Generate BitLocker RecoveryID and Password using PowerShell
Use the script below to Generate BitLocker RecoveryID and Password using PowerShell. It uses PowerShell script to enable BitLocker, set a random PIN at startup, and export the necessary information (hostname, BitLocker PIN, recovery ID, and recovery password) to a text file.
Ensure you open PS as administrator, execute the script and the txt will be generated in the specified location.
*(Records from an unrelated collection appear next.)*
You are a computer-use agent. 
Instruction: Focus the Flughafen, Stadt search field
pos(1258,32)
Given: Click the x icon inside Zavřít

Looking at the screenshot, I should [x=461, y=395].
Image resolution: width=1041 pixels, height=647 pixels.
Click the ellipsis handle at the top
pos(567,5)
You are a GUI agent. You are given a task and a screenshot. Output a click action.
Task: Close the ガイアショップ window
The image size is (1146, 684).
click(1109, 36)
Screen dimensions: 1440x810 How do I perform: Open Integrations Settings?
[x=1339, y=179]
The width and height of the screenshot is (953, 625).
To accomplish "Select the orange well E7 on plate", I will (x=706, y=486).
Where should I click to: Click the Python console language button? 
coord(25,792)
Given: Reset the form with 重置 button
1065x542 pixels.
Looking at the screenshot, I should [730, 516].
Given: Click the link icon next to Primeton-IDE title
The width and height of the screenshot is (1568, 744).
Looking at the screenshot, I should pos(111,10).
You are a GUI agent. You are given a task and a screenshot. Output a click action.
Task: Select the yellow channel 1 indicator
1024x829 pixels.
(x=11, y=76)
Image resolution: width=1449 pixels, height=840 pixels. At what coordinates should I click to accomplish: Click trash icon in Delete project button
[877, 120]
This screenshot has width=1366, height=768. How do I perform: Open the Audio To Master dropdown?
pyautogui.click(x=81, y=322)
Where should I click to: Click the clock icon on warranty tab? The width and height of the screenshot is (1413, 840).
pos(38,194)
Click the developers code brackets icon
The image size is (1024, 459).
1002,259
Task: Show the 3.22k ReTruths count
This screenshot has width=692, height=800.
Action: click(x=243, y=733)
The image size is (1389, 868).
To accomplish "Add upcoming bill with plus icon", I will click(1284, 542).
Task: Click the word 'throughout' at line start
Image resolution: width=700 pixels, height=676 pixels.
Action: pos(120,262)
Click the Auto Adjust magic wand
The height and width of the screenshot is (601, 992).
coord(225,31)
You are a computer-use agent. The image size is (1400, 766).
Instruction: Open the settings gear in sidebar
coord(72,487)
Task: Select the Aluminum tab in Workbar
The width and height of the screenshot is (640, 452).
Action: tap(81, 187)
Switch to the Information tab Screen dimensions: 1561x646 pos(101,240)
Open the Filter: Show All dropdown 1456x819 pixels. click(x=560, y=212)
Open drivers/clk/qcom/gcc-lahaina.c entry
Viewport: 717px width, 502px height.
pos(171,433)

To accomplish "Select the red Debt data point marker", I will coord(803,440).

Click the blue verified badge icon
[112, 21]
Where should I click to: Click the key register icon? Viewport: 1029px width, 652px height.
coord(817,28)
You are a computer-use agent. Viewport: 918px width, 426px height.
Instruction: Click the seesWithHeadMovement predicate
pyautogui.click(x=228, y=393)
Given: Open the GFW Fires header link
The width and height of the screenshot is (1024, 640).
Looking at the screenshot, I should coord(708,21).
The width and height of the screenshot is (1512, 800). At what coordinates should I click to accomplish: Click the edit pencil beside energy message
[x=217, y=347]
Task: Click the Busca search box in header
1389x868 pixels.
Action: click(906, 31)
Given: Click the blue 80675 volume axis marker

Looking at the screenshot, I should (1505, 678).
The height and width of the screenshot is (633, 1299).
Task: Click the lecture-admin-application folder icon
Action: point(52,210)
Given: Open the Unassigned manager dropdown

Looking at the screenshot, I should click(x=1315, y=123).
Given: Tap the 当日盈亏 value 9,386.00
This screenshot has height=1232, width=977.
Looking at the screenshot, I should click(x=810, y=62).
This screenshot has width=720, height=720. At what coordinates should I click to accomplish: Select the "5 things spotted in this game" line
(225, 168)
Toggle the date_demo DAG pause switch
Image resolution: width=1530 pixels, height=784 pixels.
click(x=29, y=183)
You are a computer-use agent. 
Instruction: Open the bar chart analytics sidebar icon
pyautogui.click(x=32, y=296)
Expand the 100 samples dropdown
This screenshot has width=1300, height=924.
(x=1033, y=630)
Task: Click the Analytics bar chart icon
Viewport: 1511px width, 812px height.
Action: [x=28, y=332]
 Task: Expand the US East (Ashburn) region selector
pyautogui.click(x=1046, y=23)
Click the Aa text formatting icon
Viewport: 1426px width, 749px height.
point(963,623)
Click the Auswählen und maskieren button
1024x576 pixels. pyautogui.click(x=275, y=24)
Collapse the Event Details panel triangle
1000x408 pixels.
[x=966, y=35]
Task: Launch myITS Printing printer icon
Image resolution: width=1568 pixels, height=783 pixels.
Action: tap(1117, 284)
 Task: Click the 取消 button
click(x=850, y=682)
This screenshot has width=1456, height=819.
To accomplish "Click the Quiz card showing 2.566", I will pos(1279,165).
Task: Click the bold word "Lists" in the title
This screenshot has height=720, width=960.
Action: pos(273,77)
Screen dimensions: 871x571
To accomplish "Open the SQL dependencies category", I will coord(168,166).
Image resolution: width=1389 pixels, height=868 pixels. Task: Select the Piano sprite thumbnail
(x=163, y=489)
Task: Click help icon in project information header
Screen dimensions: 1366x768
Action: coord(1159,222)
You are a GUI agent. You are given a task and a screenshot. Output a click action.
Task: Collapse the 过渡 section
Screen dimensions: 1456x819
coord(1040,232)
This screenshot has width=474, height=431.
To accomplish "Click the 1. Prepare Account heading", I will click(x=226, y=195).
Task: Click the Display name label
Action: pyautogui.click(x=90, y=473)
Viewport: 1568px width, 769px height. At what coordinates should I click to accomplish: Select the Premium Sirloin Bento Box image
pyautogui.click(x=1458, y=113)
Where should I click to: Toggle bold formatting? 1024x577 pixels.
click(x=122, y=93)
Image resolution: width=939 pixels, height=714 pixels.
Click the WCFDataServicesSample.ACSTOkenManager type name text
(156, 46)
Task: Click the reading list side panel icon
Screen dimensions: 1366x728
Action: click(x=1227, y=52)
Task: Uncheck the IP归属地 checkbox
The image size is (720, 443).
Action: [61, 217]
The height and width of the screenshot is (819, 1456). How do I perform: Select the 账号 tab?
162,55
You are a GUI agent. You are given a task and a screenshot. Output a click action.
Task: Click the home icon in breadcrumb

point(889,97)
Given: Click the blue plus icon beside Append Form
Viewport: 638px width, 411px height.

# Ensure the script runs with administrative privileges
if (!([Security.Principal.WindowsPrincipal] [Security.Principal.WindowsIdentity]::GetCurrent()).IsInRole([Security.Principal.WindowsBuiltInRole] "Administrator")) {
Write-Warning "You do not have Administrator rights to run this script! Please re-run this script as an Administrator."
exit
}
# Generate a random PIN
$BitlockerPin = Get-Random -Minimum 100000 -Maximum 999999
# Define the drive to encrypt
$Drive = "C:"
# Enable BitLocker with TPM and PIN protector
Enable-BitLocker -MountPoint $Drive -EncryptionMethod Aes256 -TpmAndPinProtector -Pin (ConvertTo-SecureString -String $BitlockerPin -AsPlainText -Force) -UsedSpaceOnly
# Wait for BitLocker to be fully enabled
Start-Sleep -Seconds 10
# Retrieve the BitLocker recovery key
$RecoveryKey = (Get-BitLockerVolume -MountPoint $Drive).KeyProtector | Where-Object {$_.KeyProtectorType -eq 'RecoveryPassword'} | Select-Object -ExpandProperty RecoveryPassword
# Retrieve the BitLocker recovery key ID
$RecoveryID = (Get-BitLockerVolume -MountPoint $Drive).KeyProtector | Where-Object {$_.KeyProtectorType -eq 'RecoveryPassword'} | Select-Object -ExpandProperty KeyProtectorId
# Get the hostname of the machine
$Hostname = $env:COMPUTERNAME
# Define the path to save the recovery information
$OutputPath = "C:\Temp\$Hostname.txt"
# Export the recovery information to a text file
@"
Hostname: $Hostname
BitLocker PIN: $BitlockerPin
Recovery ID: $RecoveryID
Recovery Password: $RecoveryKey
"@ | Out-File -FilePath $OutputPath -Force
Write-Output "BitLocker has been enabled and the recovery information has been saved to $OutputPath"
Script Logic –
1. Check for Administrative Privileges:
The script checks if it is running with administrative privileges and exits if not.
2. Generate a Random PIN:
A random 6-digit PIN is generated using Get-Random.
3. Enable BitLocker:
The Enable-BitLocker cmdlet is used to enable BitLocker on the specified drive (C:) with TPM and PIN protector. The PIN is converted to a secure string using ConvertTo-SecureString.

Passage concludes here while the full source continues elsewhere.